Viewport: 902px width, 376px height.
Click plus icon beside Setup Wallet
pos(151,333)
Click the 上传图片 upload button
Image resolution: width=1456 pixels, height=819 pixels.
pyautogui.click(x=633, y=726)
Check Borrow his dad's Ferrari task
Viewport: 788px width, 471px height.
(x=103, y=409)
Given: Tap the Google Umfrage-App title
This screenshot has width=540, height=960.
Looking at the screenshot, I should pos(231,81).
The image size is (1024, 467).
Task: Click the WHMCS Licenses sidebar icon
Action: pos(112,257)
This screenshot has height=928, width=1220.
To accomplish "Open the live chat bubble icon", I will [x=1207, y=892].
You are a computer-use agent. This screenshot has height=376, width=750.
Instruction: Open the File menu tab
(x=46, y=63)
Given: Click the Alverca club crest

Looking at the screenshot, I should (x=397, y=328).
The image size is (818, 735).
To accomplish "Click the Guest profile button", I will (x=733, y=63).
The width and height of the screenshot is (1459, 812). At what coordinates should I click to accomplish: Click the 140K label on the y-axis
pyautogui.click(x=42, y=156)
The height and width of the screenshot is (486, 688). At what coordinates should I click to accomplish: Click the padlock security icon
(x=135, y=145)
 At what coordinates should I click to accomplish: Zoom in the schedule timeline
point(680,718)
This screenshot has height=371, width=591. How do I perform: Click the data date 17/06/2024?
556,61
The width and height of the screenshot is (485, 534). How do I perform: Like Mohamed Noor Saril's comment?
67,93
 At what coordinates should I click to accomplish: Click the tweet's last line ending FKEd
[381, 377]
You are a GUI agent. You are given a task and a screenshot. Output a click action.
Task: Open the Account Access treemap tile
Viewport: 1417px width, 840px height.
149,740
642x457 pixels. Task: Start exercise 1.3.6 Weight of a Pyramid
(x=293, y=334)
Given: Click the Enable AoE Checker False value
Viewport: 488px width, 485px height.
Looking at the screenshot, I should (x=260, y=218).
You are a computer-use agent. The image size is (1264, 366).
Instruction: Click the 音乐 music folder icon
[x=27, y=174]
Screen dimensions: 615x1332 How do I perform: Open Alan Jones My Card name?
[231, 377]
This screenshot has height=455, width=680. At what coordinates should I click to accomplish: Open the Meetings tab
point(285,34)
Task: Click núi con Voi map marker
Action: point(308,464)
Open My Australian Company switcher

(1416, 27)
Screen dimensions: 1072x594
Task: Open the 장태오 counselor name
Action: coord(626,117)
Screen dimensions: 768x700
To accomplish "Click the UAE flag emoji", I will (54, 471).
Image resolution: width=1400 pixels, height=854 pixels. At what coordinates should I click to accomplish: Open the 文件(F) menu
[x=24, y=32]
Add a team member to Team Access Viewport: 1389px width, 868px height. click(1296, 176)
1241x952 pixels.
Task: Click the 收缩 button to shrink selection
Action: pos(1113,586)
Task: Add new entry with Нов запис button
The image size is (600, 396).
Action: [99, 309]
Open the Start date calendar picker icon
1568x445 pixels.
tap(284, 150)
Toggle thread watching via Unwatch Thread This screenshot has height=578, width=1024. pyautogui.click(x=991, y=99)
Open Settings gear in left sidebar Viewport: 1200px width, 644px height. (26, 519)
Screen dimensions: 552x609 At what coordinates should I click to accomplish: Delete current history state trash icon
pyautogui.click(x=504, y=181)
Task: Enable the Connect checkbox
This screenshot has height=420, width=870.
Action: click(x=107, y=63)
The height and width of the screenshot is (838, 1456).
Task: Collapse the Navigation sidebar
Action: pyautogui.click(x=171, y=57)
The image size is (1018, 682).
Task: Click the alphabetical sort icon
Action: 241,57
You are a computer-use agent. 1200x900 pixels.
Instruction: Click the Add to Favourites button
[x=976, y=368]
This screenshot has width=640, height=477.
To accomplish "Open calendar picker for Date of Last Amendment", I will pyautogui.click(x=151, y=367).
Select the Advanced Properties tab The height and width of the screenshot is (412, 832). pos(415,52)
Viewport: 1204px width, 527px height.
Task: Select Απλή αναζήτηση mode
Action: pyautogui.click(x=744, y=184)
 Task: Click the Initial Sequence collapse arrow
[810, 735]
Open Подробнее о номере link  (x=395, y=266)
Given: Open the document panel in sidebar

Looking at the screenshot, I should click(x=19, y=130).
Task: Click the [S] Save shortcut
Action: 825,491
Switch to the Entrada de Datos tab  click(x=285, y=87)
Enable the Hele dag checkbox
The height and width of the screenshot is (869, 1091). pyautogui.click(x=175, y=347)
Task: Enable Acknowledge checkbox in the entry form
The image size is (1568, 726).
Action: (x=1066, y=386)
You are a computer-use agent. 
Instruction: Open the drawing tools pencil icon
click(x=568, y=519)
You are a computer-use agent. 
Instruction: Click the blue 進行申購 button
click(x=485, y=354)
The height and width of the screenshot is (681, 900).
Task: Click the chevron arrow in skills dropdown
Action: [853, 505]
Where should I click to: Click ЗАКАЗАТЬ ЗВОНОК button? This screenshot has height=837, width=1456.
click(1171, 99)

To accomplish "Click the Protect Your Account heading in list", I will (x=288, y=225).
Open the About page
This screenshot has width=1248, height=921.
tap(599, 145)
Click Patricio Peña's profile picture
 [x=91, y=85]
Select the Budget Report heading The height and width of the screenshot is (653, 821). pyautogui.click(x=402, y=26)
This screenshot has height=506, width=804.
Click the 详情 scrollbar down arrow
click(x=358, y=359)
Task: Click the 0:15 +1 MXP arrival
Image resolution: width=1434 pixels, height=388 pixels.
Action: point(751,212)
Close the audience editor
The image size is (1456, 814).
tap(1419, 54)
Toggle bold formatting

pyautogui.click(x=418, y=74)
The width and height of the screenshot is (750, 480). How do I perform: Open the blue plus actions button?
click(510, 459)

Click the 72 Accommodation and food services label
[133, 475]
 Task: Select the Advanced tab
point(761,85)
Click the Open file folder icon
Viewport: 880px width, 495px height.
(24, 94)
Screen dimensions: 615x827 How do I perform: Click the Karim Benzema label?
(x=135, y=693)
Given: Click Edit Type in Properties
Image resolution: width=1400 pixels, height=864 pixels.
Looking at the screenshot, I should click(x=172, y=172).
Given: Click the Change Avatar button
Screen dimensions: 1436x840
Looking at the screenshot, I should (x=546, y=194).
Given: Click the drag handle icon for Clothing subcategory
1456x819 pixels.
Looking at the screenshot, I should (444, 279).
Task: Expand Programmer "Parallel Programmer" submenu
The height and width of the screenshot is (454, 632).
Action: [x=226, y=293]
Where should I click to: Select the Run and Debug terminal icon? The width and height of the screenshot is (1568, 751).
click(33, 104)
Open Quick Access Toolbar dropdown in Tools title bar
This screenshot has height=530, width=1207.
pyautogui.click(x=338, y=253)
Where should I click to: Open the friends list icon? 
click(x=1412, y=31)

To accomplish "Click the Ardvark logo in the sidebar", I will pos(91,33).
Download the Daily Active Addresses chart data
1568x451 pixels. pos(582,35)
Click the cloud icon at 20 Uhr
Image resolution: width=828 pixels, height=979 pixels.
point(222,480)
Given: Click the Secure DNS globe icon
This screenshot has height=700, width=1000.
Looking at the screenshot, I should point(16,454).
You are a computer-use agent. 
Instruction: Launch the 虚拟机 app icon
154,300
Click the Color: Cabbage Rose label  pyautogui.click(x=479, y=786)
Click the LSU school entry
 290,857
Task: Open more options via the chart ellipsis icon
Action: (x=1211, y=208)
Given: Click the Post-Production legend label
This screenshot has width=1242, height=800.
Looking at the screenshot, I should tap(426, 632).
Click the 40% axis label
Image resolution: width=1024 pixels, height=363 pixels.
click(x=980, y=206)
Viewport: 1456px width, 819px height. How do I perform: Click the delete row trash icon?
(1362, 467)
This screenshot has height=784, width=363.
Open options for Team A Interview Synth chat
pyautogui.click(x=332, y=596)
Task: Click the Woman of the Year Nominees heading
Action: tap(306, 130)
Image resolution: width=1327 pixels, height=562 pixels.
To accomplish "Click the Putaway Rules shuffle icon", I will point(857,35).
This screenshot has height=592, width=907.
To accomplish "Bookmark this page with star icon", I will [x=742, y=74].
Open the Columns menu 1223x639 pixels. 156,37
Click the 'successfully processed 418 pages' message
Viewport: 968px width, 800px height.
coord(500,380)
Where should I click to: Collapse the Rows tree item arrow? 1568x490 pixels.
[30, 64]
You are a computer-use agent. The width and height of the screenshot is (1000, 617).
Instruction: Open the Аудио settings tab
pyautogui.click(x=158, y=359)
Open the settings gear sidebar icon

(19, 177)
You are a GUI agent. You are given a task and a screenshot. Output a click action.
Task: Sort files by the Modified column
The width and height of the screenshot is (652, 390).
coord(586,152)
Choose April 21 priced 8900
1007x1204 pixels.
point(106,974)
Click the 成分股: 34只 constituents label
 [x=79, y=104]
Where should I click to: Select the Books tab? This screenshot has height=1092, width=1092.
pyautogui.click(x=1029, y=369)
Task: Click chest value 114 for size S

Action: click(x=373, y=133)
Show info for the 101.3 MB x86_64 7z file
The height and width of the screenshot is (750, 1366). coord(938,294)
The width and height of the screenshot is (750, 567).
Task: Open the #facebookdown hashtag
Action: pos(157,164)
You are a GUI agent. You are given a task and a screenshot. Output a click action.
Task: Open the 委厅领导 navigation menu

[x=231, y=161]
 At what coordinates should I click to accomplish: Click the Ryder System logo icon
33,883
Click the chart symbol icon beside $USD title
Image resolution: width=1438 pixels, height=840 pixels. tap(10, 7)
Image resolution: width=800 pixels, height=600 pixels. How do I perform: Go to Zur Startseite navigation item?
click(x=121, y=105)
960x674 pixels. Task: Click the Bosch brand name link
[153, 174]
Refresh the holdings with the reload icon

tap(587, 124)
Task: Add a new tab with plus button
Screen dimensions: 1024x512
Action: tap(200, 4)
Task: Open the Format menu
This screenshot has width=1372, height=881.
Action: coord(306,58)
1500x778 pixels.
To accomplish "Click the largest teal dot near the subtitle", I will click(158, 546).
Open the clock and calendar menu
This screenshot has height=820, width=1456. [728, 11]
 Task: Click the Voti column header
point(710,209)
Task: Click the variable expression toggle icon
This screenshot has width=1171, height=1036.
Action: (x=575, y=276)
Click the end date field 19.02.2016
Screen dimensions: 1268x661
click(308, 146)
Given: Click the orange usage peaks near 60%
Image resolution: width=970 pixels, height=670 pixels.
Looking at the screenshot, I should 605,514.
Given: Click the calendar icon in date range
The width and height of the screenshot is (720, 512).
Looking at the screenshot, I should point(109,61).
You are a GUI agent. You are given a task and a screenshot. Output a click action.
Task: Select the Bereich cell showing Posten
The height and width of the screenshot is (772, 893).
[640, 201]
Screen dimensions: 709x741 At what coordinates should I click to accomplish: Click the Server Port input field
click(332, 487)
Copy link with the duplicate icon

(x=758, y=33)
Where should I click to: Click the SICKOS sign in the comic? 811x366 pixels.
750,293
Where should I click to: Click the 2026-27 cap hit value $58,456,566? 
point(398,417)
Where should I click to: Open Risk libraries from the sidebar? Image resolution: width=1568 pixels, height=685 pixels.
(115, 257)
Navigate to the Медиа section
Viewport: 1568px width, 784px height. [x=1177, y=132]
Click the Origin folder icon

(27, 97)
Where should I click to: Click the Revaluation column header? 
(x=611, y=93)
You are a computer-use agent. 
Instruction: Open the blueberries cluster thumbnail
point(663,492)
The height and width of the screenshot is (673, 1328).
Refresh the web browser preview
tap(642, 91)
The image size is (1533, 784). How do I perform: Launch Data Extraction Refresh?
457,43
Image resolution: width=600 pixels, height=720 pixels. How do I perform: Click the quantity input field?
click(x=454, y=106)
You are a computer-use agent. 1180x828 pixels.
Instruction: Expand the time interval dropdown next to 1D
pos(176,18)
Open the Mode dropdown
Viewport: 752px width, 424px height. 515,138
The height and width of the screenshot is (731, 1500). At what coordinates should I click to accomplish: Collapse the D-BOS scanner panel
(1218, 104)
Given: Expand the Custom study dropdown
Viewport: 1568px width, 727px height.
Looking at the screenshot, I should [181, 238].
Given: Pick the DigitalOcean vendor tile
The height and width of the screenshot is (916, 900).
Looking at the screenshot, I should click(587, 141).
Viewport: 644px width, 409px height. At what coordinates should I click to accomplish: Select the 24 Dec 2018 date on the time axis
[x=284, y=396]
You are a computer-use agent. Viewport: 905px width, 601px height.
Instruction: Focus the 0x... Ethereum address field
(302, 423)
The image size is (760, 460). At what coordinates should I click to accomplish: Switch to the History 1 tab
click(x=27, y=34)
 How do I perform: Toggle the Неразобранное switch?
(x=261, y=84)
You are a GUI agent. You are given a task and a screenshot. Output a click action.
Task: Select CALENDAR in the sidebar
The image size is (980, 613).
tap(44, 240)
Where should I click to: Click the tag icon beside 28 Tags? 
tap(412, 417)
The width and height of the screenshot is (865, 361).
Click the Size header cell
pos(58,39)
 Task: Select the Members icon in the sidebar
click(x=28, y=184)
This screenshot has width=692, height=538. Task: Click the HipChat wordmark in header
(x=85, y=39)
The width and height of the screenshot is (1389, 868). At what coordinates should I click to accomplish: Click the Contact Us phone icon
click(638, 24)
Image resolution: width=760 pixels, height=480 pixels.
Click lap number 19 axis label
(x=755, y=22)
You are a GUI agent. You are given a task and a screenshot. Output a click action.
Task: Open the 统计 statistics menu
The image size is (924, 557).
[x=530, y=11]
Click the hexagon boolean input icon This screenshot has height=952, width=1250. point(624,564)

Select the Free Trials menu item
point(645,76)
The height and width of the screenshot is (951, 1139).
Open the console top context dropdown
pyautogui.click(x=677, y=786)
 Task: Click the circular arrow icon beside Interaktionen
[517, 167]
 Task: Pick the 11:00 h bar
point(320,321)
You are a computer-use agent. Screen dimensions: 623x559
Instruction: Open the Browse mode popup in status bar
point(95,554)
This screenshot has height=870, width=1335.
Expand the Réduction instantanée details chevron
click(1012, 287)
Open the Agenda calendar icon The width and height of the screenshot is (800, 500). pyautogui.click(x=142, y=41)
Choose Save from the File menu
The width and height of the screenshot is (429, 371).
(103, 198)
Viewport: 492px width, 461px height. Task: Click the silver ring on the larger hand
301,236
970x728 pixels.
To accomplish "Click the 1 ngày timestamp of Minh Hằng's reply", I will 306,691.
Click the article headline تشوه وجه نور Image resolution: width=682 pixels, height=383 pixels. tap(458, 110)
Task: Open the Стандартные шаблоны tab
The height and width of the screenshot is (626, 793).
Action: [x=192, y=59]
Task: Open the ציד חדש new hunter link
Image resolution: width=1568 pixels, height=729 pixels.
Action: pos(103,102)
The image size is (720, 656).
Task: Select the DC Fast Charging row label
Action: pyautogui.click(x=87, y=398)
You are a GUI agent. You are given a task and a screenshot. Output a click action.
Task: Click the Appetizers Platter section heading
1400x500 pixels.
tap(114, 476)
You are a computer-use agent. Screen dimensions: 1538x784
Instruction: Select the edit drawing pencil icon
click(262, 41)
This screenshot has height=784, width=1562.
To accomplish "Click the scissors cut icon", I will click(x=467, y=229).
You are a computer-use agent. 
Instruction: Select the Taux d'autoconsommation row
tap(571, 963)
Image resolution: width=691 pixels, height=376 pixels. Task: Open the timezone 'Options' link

#### [Description of the task]
Every line above that holds the word "near" needs to be copied.

#### [Your solution]
To accomplish "Click the largest teal dot near the subtitle", I will click(158, 546).
Given: Click the orange usage peaks near 60%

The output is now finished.